Writing a Love Letter (or, Thank Goodness for Alexander Graham Bell)
April 17, 2011 at 1:34pm
I wrote this in 2008. I think I was inspired by Robert Benchley.

Well, it’s Valentine’s Day, and I’ve decided to write a love letter to my love. I mean, the person I love, not just my emotion of love. How would I address a letter to an emotion, and why would I waste the stamp, even though postage rates won’t go up until later this year?

First, I need to decide on a salutation. “Dear Beelzebub” reads dully; he may well think it is a form letter, soliciting for a donation of funds, or trying to get him to subscribe to a magazine of some sort. “My Dearest Beelzebub” sounds as though I have a whole slew of Beelzebubs in the wings somewhere who are less dear to me than the object of my affections. “Hey There, Beelzebub” - hmmm, that is more like something I’d shout out at a bar or grocery store.

Well, let’s just skip the salutation and go to the body of the letter. I don’t think I wish to say common things that one would say in an ordinary missive; i.e., “How’s the weather?” Even if he lived in the same zip code, or even area code, the weather conditions could be (and in Michigan, more than likely would be) drastically different from those that occurring outside my bedroom window. I could quote poetry, but that smacks of plagiarism, as well as making me seem so idiotic that I can’t think of anything original to say to the one I love. “How are you?” is just as bad, so trite, so overused. Besides, it sounds as if I’m asking him to rate himself as a partner - shouldn’t I already know that? “I miss you very much” makes me appear to be a clingy, codependent, wretch of a woman who can’t live her own life at all without him constantly at my side. But if I don’t let him know that I miss him, he may think I’m spending all of my time at the karaoke bar, singing racous choruses of “All By Myself”, “Alone Again (Naturally)”, or worse “Indiana Wants Me (But I Can’t Go Back There)” to a group of sex-starved, beer-swilling automotive assembly-line workers.
_____
● Tasks to carry out
1. Write out the stretch of the love letter essay from "Writing a Love" through "later this year?", word for word.
2. In the love letter essay, what does the writer say the salutation "Hey There, Beelzebub" is more like?

● Records
_____
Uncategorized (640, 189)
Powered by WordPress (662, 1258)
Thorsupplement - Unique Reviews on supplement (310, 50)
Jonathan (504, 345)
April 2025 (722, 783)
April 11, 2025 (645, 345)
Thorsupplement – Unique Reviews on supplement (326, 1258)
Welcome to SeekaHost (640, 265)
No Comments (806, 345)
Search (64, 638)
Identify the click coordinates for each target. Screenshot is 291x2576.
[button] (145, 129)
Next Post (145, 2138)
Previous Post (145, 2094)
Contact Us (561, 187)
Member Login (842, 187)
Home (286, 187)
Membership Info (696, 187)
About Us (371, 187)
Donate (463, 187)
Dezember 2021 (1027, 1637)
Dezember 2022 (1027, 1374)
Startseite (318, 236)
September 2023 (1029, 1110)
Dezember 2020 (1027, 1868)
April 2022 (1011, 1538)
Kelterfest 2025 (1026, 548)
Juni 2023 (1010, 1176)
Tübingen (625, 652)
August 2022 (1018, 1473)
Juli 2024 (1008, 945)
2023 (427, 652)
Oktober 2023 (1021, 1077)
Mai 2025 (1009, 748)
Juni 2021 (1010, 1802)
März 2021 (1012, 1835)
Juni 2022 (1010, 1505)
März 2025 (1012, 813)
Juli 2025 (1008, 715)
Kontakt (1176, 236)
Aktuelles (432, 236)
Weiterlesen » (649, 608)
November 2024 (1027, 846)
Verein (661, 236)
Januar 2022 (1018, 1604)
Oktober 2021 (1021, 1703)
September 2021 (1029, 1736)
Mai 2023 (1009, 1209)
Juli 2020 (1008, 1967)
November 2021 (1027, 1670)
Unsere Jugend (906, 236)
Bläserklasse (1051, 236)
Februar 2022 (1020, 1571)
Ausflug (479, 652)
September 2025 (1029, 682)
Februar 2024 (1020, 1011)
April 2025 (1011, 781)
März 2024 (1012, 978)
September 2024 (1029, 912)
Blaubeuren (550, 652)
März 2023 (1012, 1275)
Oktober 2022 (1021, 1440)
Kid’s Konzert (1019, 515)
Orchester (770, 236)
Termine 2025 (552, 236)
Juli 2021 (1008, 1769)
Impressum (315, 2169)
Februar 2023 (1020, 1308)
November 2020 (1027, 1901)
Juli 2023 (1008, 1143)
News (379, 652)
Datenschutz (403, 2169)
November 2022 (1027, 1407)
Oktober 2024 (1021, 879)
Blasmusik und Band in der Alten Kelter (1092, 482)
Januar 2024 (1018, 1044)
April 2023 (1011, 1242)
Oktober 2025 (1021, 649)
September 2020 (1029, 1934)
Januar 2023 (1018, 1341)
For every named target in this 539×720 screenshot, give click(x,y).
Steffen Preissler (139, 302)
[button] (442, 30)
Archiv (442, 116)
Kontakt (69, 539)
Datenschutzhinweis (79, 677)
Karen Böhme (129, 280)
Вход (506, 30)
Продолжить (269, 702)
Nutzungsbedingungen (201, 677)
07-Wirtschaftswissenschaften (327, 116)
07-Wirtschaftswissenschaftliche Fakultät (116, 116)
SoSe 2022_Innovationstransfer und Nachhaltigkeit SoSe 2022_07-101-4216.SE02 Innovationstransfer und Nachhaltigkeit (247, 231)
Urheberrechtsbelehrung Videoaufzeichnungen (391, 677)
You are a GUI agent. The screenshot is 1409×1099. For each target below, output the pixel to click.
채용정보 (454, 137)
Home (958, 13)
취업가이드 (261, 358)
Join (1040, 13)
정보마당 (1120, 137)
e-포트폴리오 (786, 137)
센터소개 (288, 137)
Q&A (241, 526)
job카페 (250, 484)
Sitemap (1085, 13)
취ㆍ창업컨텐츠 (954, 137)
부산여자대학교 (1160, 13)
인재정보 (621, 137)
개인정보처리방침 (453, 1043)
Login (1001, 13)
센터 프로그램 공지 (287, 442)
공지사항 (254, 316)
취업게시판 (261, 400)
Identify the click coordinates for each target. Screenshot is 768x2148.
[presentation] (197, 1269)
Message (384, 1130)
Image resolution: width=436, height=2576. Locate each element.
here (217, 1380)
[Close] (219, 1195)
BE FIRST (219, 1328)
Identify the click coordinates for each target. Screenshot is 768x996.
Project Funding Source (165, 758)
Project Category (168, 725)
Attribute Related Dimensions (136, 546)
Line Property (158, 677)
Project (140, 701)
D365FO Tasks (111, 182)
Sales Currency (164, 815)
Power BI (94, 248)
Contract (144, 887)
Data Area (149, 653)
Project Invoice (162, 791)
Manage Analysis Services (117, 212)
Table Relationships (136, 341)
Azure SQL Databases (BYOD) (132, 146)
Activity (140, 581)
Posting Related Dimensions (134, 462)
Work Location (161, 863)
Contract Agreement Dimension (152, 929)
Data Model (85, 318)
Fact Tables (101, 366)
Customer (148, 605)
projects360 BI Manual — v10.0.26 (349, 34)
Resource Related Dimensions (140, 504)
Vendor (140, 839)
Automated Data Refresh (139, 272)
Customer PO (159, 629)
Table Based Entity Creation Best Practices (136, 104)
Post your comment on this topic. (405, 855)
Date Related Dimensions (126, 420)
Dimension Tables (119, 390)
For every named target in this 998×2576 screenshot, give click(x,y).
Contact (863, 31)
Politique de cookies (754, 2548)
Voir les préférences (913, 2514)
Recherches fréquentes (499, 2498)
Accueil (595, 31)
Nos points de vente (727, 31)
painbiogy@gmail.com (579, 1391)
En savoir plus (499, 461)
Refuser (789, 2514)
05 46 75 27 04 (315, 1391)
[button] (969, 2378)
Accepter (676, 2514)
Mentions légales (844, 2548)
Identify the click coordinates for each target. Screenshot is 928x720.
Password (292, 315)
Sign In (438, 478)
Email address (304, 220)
_____
● Solutions by task
1.
Writing a Love Letter (or, Thank Goodness for Alexander Graham Bell)
April 17, 2011 at 1:34pm
I wrote this in 2008. I think I was inspired by Robert Benchley.

Well, it’s Valentine’s Day, and I’ve decided to write a love letter to my love. I mean, the person I love, not just my emotion of love. How would I address a letter to an emotion, and why would I waste the stamp, even though postage rates won’t go up until later this year?

2. Something the writer would shout out at a bar or grocery store.